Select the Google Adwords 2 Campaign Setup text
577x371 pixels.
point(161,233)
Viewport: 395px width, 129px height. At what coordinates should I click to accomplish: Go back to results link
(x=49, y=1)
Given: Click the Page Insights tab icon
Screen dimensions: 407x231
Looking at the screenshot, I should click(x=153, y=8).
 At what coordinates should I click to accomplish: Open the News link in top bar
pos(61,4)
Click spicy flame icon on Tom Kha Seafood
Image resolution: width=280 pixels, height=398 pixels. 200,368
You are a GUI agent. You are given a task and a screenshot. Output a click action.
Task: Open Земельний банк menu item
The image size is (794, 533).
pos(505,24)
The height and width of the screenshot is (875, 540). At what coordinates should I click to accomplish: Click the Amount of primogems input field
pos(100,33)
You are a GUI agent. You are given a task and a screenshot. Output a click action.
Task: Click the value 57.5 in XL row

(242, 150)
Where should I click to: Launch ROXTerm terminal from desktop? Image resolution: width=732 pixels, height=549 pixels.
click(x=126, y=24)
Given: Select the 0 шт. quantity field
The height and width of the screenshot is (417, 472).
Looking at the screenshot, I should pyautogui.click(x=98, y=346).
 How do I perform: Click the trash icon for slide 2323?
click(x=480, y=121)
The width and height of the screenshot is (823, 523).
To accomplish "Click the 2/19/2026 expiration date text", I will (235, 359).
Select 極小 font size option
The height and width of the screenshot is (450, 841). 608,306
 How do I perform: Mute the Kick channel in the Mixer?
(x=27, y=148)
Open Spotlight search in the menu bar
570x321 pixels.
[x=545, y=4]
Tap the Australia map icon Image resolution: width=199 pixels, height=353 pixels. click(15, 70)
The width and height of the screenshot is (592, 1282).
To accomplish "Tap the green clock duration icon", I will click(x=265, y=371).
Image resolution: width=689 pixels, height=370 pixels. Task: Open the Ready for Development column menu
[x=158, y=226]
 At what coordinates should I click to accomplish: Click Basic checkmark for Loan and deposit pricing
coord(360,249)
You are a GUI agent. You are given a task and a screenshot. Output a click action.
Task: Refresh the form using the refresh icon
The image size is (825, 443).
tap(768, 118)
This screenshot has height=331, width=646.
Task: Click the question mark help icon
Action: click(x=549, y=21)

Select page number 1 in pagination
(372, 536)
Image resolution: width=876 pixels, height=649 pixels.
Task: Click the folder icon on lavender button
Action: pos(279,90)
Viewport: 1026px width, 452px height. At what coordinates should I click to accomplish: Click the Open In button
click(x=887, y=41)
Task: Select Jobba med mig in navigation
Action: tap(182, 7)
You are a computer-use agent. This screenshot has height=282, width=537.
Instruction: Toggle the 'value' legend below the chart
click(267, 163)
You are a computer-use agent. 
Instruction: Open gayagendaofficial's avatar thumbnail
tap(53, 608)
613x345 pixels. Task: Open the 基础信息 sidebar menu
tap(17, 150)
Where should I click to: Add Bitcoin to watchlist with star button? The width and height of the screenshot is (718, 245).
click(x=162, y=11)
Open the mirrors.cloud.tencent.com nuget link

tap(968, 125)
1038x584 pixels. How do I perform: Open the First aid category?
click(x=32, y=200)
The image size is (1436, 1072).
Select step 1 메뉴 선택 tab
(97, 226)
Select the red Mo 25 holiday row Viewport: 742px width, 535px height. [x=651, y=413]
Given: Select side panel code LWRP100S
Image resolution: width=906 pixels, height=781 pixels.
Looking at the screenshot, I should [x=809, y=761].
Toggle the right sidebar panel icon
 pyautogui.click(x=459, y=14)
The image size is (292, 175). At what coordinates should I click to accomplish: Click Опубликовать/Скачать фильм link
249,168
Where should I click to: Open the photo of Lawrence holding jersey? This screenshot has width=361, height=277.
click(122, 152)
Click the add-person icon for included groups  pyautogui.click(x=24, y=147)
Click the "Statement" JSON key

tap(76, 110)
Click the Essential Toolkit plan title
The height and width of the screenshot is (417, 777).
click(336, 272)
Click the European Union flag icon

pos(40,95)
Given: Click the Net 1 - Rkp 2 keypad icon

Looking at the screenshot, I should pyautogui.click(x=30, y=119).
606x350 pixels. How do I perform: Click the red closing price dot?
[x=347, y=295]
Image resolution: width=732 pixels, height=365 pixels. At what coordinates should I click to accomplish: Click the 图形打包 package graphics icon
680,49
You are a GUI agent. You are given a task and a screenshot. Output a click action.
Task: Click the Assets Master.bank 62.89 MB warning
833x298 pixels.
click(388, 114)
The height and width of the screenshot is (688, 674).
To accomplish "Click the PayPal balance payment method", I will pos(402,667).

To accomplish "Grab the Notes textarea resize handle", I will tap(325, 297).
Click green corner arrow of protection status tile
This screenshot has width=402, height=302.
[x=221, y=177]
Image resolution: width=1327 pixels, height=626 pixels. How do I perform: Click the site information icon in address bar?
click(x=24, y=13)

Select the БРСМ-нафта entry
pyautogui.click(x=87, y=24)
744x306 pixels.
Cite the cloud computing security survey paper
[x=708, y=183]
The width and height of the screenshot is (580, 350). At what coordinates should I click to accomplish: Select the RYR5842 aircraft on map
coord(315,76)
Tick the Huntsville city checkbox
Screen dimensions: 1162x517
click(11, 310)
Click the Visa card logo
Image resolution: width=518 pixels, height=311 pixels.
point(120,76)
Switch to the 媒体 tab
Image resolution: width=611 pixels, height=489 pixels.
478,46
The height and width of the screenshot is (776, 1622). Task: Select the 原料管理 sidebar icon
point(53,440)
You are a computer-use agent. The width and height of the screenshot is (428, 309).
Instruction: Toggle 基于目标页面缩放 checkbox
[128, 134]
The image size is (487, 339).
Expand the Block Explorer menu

═══

What lines of the listing above hold "computer"? Copy all of them.

You are a computer-use agent. This screenshot has height=282, width=537.
You are a computer-use agent. 
You are a computer-use agent. The width and height of the screenshot is (428, 309).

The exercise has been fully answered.